The UBC mail relays will immediately reject messages sent to and from the UBC campus that:
- are on the Sophos/Cisco IP Block List - determines if the sender's IP has been identified as a known spammer
- have a high spam probability - these messages are guaranteed spam.
- appear to be phishing - a practice where an email message uses psychological techniques and social engineering to collect personal information such as usernames and passwords.
- contain a virus.
- contain a suspicious file type - more information can be found here.
- exhibit irregularities during the message transfer process - for instance, invalid SMTP commands are issued.
- originate from a compromised mailbox that is sending out spam.
In addition to the rejected messages above, the UBC mail relays tag messages that have a 'medium' spam probability and prepend warning text [Potential SPAM] to the subject line; in addition, a warning banner is inserted at the top of the message advising the user to be cautious of the message contents. Users can then use the header tag to filter these messages to a suspected junk mail folder within their email application (i.e Outlook). Instructions on how to set this up can be found here.
For more information on spam and Phishing, refer to Wikipedia:
If any of the above criteria are met then the message is discarded
with a notification back to the sender, pointing them to this page.
Messages tagged with a 'medium' spam probability will still be delivered but additional headers are added so that email applicants can filter these out if desired.
Sophos/Cisco IP Block List
If your mail server's IP address is on the Sophos/Cisco IP Block Lists, it is likely that delivery to a lot of other mail servers around the world is also affected. It is important to take the necessary steps to remove your mail server from the Sophos/Cisco IP Block Lists as soon as possible.
Since UBC does not manage the Sophos/Cisco IP Block Lists, you will need to visit the Sophos and Cisco websites and follow instructions there on how to remove your mail server's IP address from their lists.
- Contact the Administrator of your email server for assistance with removing your email server from the IP Block Lists.
- Email Administrators should go to: http://www.sophos.com/security/ip-lookup/ and https://www.senderbase.org/support to provide the IP address listed in your rejected message.
- If your mail server's IP is found on one of the SophosLabs or Cisco SenderBase lists, refer to the instructions on their website to remove your mail server from the SophosLabs or Cisco SenderBase block lists.
High Spam Probability Score or Phishing
If you have sent a message that has been rejected, please review its content - it most likely contains text that strongly matches the pattern of a spam or phishing message.
Before you resend your message, review it with the following practices in mind. But please note that these are generally accepted practices, and that adhering to them would not allow spammers to bypass the spam filters.

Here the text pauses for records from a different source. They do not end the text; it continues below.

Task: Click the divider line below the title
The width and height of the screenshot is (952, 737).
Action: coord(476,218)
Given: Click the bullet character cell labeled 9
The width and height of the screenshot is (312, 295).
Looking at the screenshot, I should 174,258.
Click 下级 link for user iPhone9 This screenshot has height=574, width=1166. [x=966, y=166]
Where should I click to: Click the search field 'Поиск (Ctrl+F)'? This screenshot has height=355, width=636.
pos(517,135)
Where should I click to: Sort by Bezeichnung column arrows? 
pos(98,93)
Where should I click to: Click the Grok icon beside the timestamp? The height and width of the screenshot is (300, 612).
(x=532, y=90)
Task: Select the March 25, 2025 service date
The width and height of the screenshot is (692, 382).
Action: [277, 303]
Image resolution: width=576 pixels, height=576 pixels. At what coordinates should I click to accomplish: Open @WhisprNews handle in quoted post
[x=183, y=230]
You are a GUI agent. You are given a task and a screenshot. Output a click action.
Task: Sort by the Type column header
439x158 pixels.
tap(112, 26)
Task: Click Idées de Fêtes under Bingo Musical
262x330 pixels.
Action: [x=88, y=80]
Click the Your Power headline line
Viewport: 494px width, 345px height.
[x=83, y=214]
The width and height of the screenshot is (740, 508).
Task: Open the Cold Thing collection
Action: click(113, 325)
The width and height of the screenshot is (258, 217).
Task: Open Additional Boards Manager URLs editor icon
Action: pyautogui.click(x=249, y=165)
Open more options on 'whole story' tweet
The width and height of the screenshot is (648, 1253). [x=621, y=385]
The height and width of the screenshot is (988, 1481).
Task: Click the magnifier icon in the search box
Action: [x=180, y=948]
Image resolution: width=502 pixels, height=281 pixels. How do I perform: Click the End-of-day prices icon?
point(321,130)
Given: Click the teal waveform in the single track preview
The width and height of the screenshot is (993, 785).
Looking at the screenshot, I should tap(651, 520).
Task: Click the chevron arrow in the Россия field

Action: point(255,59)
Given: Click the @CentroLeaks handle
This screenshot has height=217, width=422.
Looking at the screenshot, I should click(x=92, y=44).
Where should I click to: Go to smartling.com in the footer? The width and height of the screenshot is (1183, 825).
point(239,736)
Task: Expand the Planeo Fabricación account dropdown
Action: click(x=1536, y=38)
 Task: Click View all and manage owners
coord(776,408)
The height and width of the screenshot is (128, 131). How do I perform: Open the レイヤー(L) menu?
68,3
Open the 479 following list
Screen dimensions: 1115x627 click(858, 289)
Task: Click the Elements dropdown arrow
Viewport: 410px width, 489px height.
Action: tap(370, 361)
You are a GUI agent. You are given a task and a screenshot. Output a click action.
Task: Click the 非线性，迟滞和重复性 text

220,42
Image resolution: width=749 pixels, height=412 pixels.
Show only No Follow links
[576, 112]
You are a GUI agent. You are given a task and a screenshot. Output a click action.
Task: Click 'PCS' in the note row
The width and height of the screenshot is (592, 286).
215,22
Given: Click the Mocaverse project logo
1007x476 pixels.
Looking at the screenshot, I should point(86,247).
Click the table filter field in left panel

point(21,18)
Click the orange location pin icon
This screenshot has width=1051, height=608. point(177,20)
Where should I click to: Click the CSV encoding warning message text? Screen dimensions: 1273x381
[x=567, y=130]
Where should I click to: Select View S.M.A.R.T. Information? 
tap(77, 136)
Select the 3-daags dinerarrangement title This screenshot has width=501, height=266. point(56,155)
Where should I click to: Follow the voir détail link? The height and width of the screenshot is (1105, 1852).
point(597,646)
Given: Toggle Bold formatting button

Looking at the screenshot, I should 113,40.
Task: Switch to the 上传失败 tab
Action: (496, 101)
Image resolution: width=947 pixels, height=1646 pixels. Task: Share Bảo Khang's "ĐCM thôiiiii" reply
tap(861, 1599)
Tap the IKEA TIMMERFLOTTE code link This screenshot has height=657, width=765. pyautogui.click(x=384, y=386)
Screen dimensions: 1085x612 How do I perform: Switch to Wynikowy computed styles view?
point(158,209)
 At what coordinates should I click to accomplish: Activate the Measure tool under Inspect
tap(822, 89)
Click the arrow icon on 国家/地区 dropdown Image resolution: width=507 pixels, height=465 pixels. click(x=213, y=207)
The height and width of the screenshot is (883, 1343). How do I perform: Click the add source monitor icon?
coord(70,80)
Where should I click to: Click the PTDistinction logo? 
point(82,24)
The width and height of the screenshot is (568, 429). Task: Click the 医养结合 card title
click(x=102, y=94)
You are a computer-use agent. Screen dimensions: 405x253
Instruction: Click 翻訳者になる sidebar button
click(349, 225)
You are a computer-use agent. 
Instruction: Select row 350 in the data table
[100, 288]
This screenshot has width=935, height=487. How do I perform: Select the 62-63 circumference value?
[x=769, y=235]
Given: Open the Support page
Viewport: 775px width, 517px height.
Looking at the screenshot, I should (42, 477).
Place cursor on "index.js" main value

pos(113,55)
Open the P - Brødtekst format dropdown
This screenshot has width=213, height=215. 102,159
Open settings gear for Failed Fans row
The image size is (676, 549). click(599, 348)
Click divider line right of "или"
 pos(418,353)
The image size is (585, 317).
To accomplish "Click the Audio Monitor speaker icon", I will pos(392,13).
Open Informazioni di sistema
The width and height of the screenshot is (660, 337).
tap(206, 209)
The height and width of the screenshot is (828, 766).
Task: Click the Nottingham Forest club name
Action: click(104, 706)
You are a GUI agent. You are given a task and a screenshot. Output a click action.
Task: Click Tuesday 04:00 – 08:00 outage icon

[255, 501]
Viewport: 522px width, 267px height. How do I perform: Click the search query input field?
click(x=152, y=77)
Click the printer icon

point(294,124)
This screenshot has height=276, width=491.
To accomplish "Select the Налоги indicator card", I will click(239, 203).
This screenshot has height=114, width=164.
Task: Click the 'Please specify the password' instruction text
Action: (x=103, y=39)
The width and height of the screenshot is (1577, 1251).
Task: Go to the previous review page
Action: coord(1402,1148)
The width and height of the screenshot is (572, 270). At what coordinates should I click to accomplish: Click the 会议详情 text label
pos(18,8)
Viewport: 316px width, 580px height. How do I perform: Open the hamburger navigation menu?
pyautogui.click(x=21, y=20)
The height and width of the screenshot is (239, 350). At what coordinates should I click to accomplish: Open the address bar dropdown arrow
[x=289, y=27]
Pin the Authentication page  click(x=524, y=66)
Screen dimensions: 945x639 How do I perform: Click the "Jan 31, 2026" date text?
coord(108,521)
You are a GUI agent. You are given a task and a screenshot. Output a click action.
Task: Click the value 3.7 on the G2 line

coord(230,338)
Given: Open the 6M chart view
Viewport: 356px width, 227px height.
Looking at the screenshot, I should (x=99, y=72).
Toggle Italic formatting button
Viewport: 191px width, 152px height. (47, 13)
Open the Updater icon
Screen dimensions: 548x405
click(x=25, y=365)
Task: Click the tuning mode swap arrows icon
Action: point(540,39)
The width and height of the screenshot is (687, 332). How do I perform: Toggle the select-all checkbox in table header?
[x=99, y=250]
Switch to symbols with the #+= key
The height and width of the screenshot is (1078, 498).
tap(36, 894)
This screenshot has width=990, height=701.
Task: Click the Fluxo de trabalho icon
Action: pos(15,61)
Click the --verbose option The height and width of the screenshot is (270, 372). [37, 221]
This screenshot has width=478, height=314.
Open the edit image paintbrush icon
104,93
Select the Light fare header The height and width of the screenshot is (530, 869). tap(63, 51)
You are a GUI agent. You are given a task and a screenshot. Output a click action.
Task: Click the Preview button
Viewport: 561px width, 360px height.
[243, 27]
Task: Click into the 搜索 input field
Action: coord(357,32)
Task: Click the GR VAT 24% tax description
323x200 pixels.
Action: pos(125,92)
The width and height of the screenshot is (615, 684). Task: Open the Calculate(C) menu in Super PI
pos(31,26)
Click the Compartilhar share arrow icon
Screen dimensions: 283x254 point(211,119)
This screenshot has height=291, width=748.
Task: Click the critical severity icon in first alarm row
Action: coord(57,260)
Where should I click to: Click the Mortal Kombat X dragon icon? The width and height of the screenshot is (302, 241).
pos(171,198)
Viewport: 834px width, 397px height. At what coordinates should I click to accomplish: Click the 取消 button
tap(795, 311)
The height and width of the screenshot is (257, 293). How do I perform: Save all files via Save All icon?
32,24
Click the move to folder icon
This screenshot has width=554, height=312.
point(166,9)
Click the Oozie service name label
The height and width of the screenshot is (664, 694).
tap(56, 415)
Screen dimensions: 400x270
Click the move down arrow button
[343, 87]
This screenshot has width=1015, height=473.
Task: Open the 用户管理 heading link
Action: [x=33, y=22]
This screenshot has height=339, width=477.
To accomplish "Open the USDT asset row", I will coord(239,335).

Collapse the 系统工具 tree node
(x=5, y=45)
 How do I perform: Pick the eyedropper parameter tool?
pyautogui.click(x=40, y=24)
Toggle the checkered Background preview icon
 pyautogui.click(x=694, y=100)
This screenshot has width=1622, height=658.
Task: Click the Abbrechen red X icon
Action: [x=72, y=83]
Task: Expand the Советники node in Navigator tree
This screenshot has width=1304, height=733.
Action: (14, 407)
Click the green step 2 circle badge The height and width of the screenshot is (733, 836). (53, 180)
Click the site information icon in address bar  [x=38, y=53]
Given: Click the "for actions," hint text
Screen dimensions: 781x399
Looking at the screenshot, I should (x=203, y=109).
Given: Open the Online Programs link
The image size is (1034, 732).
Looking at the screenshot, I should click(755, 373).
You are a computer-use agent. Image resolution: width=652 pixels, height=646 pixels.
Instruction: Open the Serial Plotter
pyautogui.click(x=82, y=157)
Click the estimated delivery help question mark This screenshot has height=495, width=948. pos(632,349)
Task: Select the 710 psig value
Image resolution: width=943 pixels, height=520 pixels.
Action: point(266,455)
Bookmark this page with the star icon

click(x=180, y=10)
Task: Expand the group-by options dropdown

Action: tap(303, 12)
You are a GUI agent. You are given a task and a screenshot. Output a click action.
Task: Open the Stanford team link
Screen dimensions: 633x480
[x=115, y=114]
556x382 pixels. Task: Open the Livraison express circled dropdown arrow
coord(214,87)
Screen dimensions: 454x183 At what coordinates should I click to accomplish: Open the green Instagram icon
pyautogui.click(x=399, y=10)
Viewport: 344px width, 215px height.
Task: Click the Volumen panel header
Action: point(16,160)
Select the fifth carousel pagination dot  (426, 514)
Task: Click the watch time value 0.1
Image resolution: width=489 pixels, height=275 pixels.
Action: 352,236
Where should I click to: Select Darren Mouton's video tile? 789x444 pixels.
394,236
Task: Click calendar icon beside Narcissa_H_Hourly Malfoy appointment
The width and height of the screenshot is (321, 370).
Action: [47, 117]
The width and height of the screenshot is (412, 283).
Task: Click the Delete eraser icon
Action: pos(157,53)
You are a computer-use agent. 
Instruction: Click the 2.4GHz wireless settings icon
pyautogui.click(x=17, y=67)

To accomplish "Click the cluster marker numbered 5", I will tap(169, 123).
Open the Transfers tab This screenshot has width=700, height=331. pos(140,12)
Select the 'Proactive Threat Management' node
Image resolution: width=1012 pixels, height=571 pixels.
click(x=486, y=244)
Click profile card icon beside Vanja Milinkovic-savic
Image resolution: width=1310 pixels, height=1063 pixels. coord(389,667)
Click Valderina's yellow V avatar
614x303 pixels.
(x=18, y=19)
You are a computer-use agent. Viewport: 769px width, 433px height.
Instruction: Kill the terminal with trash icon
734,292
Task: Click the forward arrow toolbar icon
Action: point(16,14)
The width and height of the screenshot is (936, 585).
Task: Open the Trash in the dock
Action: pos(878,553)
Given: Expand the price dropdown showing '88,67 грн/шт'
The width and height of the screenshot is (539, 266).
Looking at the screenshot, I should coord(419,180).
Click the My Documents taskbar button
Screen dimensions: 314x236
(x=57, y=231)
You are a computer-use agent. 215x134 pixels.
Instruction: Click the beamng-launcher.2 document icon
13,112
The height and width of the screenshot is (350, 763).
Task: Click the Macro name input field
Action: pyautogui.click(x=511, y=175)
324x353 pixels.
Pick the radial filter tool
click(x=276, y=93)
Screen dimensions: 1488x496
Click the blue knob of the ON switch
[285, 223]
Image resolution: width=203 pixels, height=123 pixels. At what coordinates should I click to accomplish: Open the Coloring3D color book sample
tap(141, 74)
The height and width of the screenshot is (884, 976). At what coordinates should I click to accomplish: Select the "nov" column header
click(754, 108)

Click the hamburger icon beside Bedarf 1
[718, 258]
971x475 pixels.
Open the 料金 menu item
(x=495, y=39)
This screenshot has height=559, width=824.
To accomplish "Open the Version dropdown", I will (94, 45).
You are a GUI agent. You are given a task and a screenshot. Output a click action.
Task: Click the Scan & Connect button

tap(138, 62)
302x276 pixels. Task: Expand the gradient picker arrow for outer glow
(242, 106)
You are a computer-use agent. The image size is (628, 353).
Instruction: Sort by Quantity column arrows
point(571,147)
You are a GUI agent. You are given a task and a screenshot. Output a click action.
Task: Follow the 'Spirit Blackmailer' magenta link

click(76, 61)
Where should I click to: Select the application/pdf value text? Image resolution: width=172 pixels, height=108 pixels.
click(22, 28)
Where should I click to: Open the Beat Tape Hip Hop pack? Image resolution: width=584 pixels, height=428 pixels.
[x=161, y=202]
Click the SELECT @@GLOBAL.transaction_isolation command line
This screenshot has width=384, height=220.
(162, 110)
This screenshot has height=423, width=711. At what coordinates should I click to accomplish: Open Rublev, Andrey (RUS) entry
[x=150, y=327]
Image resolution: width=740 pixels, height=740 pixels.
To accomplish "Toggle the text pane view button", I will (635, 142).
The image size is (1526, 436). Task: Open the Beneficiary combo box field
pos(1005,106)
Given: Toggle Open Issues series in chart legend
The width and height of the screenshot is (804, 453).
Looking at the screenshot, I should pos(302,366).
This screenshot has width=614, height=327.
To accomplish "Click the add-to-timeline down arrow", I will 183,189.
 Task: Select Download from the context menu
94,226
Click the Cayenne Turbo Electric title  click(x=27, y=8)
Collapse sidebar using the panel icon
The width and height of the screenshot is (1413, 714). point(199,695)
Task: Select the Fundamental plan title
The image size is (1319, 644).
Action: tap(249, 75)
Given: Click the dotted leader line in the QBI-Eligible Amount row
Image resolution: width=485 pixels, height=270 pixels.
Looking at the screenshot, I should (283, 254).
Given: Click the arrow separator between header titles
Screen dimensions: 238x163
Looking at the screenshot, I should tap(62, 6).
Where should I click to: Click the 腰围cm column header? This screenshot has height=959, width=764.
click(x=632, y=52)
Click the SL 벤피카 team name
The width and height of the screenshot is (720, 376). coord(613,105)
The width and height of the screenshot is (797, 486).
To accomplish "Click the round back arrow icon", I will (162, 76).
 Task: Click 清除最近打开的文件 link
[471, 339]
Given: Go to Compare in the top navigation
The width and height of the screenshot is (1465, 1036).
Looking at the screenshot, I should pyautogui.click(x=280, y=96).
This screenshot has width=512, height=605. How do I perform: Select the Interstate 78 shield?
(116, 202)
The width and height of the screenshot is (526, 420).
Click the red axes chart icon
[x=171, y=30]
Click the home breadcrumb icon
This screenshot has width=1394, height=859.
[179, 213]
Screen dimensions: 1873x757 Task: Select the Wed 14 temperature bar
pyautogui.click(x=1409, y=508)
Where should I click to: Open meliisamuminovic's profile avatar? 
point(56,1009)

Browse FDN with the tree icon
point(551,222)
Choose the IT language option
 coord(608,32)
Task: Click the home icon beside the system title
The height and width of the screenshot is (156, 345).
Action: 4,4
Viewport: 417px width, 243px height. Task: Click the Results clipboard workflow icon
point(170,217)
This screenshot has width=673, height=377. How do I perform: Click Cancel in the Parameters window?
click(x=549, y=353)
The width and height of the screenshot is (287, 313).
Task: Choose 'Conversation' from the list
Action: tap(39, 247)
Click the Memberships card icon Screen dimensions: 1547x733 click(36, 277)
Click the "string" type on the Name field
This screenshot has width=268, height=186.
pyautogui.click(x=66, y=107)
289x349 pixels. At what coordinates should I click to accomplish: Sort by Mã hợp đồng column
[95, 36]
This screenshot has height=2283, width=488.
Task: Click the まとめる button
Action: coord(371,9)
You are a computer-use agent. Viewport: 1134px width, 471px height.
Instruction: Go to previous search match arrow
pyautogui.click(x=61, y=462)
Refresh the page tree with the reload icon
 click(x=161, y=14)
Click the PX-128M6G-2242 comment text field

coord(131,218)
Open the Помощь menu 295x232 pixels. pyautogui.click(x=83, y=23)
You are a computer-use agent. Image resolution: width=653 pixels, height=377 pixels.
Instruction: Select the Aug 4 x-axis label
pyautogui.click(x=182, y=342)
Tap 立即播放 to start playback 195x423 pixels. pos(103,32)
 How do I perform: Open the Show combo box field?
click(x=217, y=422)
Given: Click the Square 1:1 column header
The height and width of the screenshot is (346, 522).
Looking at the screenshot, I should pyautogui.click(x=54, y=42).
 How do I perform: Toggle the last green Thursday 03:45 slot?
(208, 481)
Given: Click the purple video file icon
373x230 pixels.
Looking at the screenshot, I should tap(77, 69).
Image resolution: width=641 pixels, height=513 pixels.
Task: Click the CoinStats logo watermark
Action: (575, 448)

- Ensure your message contains an appropriate subject line – avoid generic subjects like, "Hi there"
- Remove references to prizes, degrees, working from home, surveys and other marketing language
- Include the recipient's address in the message's To field
- Do not link to remotely stored images
- Make sure that your message does not contain links to websites associated with phishing
- Try to avoid masking the true website address within a link in the email message.
- Avoid using coercive language
Invalid HELO or EHLO Command
If your message has been rejected with an "Helo command rejected: Invalid name" error, it means that your mail host has been improperly configured. Internet standards require connecting mail hosts to issue a "HELO <host name>" statement upon connection. Please contact your Internet Service Provider to remedy this situation. Alternatively, you can configure your mail software to use an alternate outgoing mail server if one is available.
The UBC mail relays block a number of attachment types including all executables. More information on this can be found here.
This page includes instructions on how to embed these attachments within a password protected zip file.
Credit Card Data
Anyone attempting to send credit card information to a UBC email address will receive an automated message indicating that transmission of this information is not permitted under UBC policy. The email will still be delivered to the intended recipient, however, in the future this type of email may be blocked completely. If you send a message that is incorrectly tagged as containing credit card data, you can send the message using a password protected zip file as a workaround. Instructions for this can be found here.